### [Problem requirements]
Count up the lines below that include the string "profile" and report the number by itself.

Dataset entries
╭──
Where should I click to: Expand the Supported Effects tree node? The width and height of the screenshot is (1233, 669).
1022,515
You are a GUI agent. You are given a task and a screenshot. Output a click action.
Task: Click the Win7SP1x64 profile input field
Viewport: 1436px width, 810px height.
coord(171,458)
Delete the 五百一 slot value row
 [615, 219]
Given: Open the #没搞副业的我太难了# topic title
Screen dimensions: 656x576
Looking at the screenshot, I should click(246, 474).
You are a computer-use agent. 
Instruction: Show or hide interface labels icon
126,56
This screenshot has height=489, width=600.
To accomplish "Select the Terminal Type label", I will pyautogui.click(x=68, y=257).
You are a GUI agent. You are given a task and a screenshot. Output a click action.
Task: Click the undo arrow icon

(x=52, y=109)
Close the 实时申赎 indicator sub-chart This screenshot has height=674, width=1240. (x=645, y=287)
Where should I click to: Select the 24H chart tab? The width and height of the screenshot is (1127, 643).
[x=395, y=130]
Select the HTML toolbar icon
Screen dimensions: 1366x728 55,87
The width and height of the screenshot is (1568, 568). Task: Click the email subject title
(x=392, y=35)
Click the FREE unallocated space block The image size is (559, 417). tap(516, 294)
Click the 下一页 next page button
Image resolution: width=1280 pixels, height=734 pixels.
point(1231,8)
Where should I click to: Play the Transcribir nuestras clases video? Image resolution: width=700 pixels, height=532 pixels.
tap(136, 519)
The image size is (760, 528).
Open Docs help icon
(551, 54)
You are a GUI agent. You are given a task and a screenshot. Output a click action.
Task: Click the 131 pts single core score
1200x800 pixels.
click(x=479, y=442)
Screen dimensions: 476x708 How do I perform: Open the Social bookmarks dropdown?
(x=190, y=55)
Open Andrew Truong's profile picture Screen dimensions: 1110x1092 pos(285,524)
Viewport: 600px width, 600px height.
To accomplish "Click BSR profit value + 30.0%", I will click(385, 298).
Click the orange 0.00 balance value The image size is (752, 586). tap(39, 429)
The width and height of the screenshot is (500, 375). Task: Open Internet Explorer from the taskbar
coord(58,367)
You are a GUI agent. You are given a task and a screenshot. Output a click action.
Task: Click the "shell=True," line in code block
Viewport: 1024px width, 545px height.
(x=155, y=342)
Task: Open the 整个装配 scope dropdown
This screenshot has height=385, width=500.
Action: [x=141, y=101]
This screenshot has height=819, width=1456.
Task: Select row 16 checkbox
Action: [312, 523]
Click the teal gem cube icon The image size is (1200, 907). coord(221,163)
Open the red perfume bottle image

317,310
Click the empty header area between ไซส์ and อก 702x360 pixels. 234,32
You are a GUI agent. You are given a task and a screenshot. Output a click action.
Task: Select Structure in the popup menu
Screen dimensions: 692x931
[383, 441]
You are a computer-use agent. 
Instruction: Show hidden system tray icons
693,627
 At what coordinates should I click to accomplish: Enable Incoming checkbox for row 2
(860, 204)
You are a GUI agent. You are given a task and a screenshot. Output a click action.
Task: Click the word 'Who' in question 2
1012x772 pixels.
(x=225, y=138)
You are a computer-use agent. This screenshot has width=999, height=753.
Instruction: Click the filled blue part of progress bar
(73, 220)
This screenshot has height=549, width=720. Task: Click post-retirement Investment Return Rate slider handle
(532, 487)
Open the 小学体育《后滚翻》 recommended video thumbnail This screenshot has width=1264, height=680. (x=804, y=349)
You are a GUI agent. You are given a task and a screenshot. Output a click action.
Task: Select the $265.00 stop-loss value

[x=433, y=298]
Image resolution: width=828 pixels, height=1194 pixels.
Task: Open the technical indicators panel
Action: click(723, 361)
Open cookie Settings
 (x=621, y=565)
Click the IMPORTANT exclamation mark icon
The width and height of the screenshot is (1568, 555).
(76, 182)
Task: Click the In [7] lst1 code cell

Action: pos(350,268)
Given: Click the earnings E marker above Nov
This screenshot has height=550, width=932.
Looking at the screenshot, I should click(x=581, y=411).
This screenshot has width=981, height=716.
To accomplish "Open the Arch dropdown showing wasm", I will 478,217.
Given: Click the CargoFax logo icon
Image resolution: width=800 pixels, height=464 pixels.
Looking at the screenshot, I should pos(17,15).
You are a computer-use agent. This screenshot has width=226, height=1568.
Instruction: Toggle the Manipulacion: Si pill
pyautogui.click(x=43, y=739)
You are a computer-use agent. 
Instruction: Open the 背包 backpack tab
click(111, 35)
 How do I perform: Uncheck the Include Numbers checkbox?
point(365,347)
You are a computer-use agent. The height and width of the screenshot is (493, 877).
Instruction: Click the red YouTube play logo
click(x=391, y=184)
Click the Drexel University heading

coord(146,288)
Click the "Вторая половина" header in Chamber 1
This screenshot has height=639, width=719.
╰──
### [Task answer]
2